First, I looked at the function $y=\ln x(5x-2)^{3}$. It looks like two smaller functions multiplied together: one is $\ln x$ and the other is $(5x-2)^3$.
So, I remembered the product rule for derivatives! It's like this: if you have a function that's $u$ times $v$ ($y = u \cdot v$), then its derivative ($y'$) is $u'v + uv'$.

I decided to let $u = \ln x$ and $v = (5x-2)^3$.

Next, I found the derivative of each part:
1. For $u = \ln x$: The derivative of $\ln x$ is just $\dfrac{1}{x}$. So, $u' = \dfrac{1}{x}$. That was easy!

2. For $v = (5x-2)^3$: This one needs a bit more thinking because it's like a function inside another function. This is where the chain rule helps! I think of $(5x-2)$ as a "chunk." So, I have "chunk" cubed. The derivative of "chunk" cubed is $3 \cdot (\text{chunk})^2$. But then, I also have to multiply by the derivative of the "chunk" itself.
The "chunk" is $(5x-2)$. Its derivative is $5$ (because the derivative of $5x$ is $5$, and the derivative of $-2$ is $0$).
So, the derivative of $v$, which is $v'$, is $3(5x-2)^2 \cdot 5 = 15(5x-2)^2$.

Now, I put it all together using the product rule: $y' = u'v + uv'$.
$y' = \left(\dfrac{1}{x}\right) (5x-2)^3 + (\ln x) (15(5x-2)^2)$.

This looked a bit messy, and I noticed the question wanted the answer to look like $(5x-2)^{2}(a\ln x+b+\dfrac {c}{x})$.
I saw that both big parts of my derivative expression had $(5x-2)^2$ in them. So, I pulled that common part out, just like factoring!
$y' = (5x-2)^2 \left[ \dfrac{1}{x}(5x-2) + 15\ln x \right]$.

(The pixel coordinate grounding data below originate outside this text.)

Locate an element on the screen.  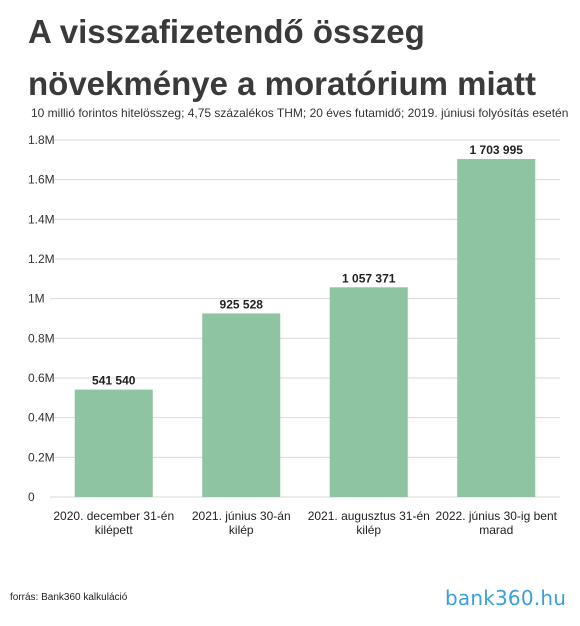
data-label: 925 528 is located at coordinates (242, 304).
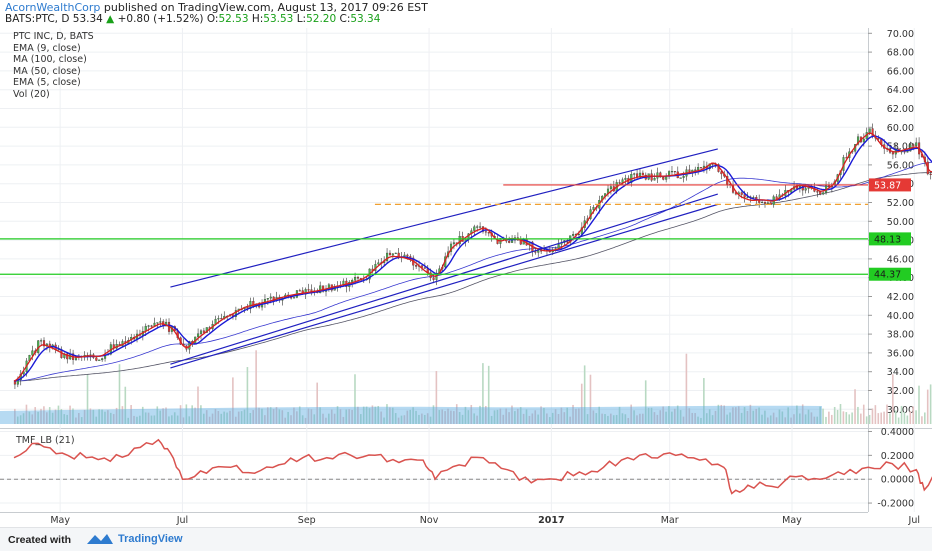 Image resolution: width=932 pixels, height=551 pixels. I want to click on tradingview-brand: TradingView, so click(150, 539).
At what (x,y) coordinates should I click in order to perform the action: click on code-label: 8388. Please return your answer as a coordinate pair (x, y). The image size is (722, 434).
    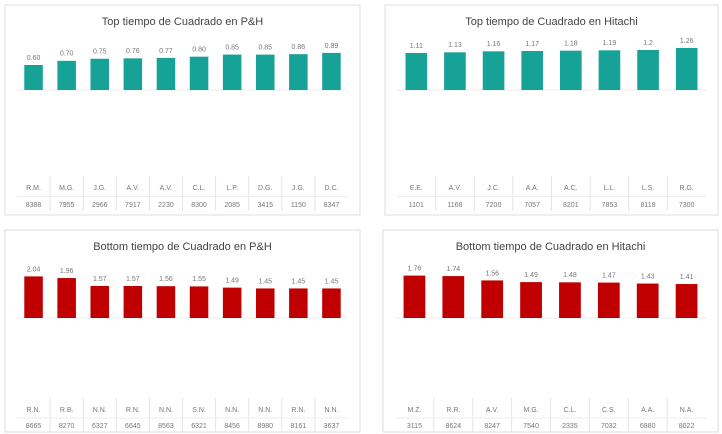
    Looking at the image, I should click on (34, 206).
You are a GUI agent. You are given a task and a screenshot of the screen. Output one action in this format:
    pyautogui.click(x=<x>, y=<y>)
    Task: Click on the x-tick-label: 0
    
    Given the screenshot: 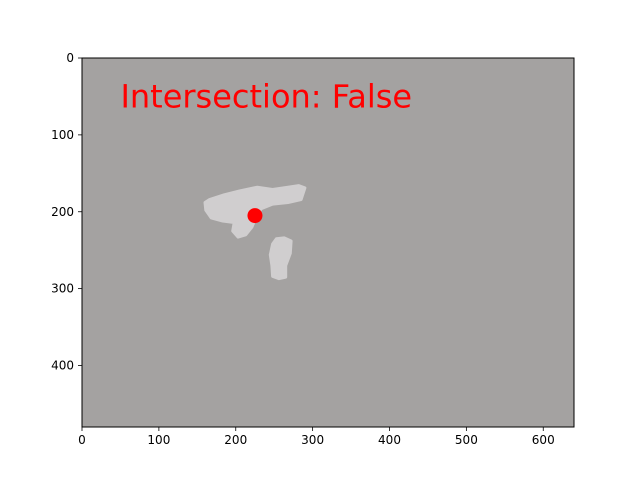 What is the action you would take?
    pyautogui.click(x=82, y=440)
    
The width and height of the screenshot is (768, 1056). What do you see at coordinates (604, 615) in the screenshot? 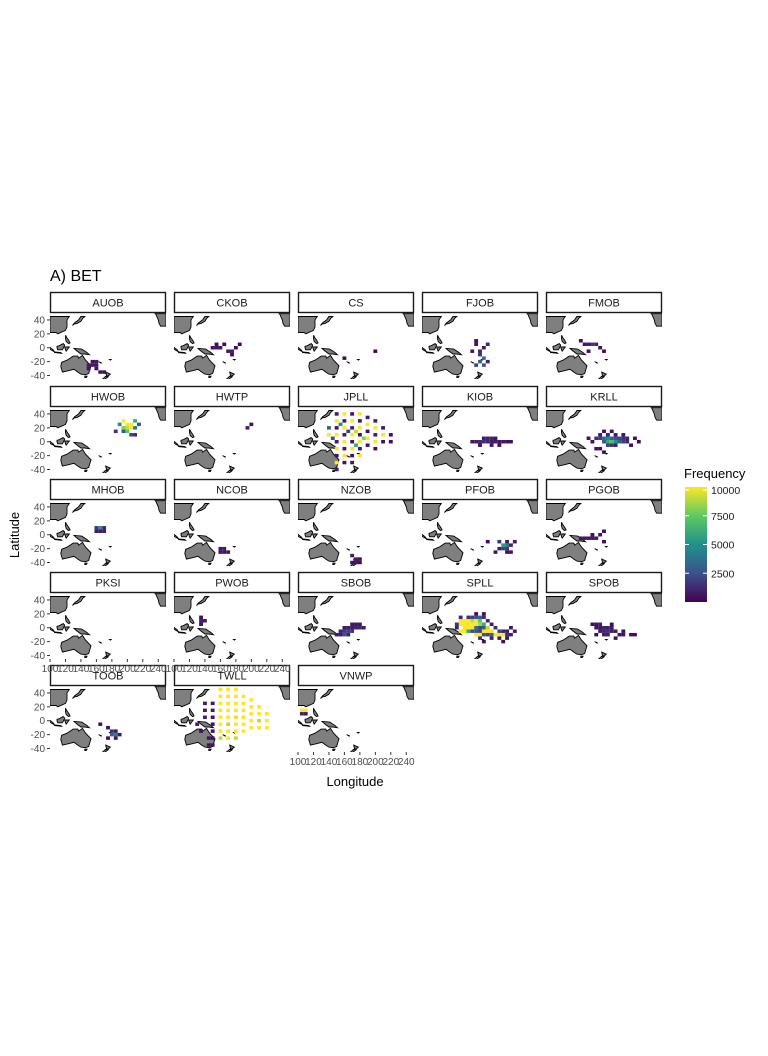
I see `facet-panel-spob: SPOB` at bounding box center [604, 615].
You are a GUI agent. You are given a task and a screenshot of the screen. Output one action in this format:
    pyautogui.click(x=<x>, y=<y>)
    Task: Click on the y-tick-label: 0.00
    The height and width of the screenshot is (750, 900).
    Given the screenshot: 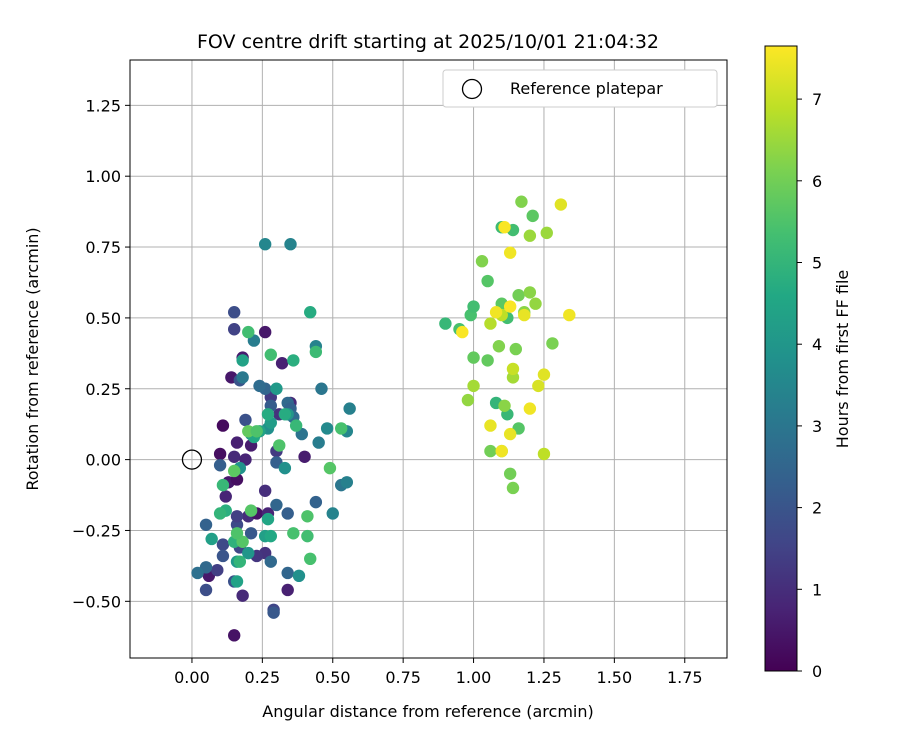 What is the action you would take?
    pyautogui.click(x=103, y=460)
    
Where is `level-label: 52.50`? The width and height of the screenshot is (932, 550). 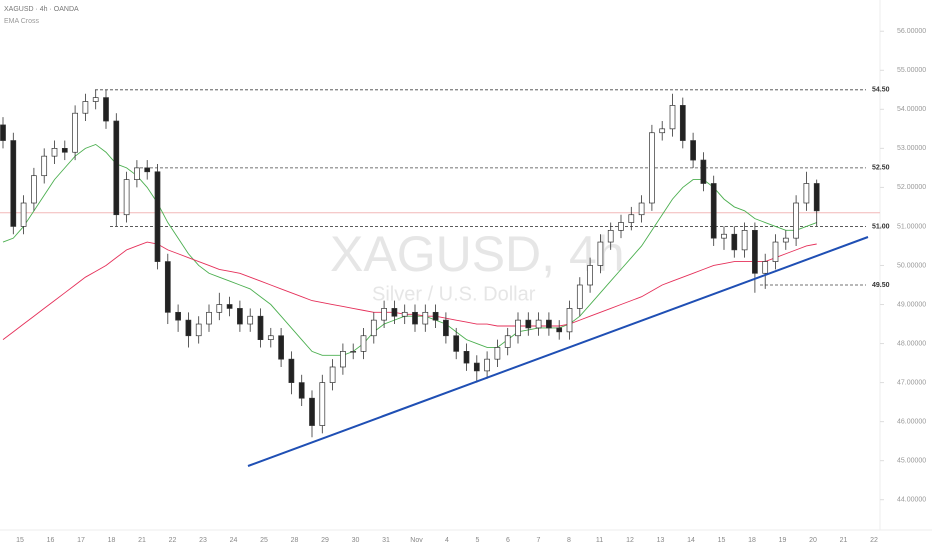
level-label: 52.50 is located at coordinates (881, 168).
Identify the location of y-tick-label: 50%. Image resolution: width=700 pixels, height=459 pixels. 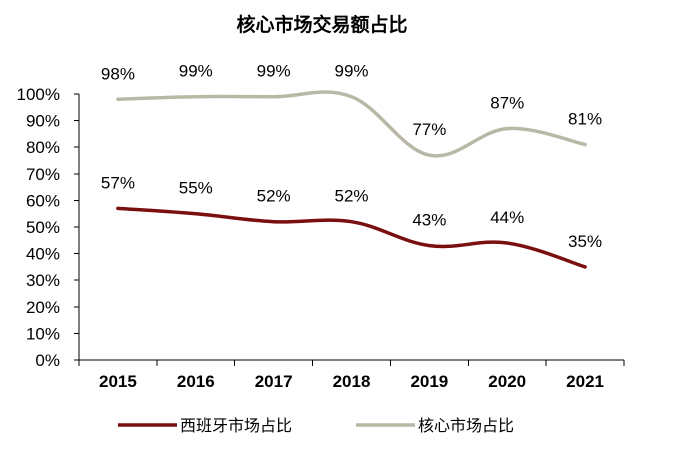
(43, 228).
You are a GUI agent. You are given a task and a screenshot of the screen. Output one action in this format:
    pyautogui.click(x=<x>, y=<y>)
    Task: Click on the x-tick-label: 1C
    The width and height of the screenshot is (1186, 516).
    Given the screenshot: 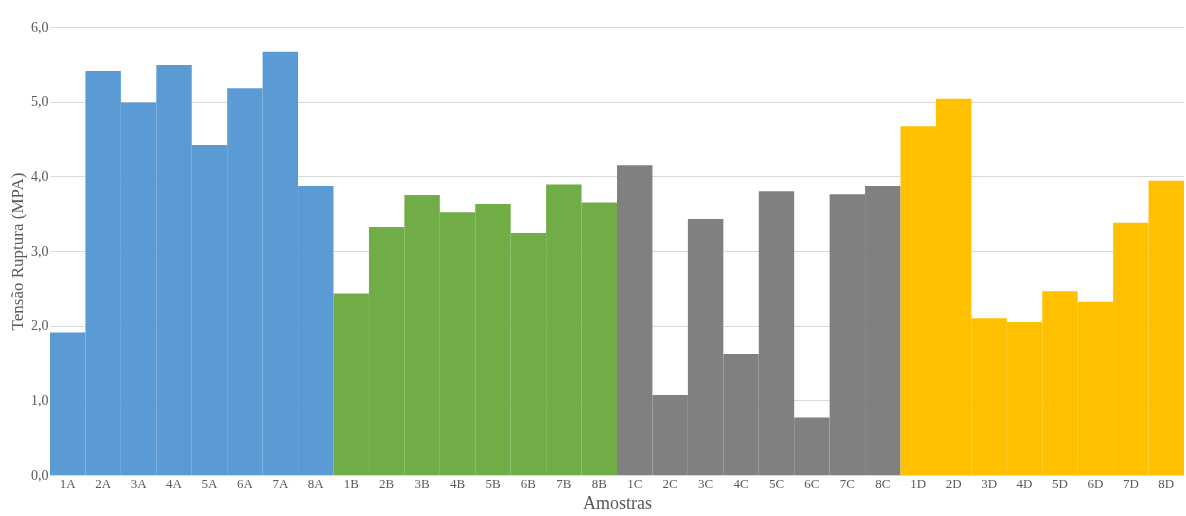 What is the action you would take?
    pyautogui.click(x=635, y=483)
    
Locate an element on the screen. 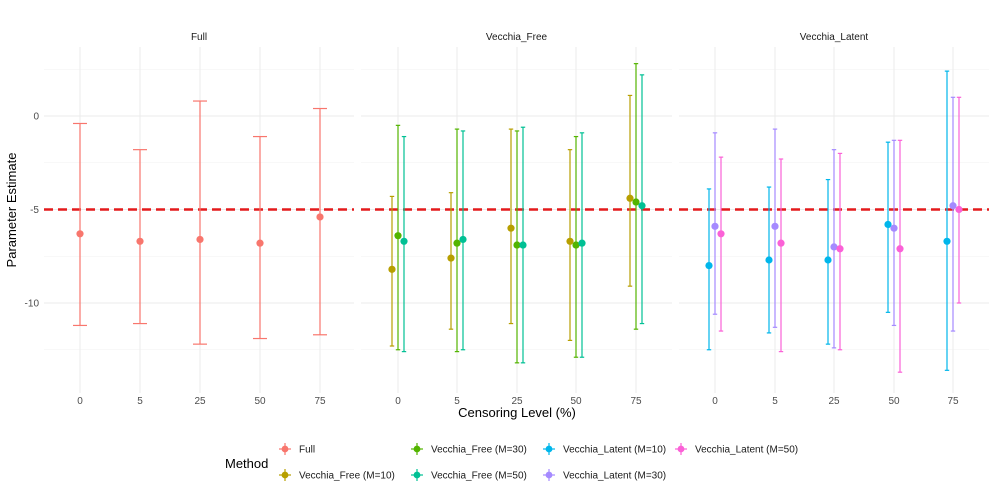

Now, I just need to make the part inside the square brackets look like $a\ln x+b+\dfrac {c}{x}$.
Let's simplify $\dfrac{1}{x}(5x-2)$. That's the same as $\dfrac{5x-2}{x}$.
And $\dfrac{5x-2}{x}$ can be split into two fractions: $\dfrac{5x}{x} - \dfrac{2}{x}$.
This simplifies to $5 - \dfrac{2}{x}$.

So, now I have:
$y' = (5x-2)^2 \left[ 5 - \dfrac{2}{x} + 15\ln x \right]$.

To perfectly match the form $a\ln x+b+\dfrac {c}{x}$, I just rearranged the terms inside the bracket:
$y' = (5x-2)^2 \left[ 15\ln x + 5 - \dfrac{2}{x} \right]$.

Comparing this with the given form $(5x-2)^{2}(a\ln x+b+\dfrac {c}{x})$, I can easily find $a$, $b$, and $c$:
* $a$ is the number in front of $\ln x$, so $a=15$.
* $b$ is the plain number without any $x$ or $\ln x$, so $b=5$.
* $c$ is the top number in the fraction with $x$ at the bottom, so $c=-2$.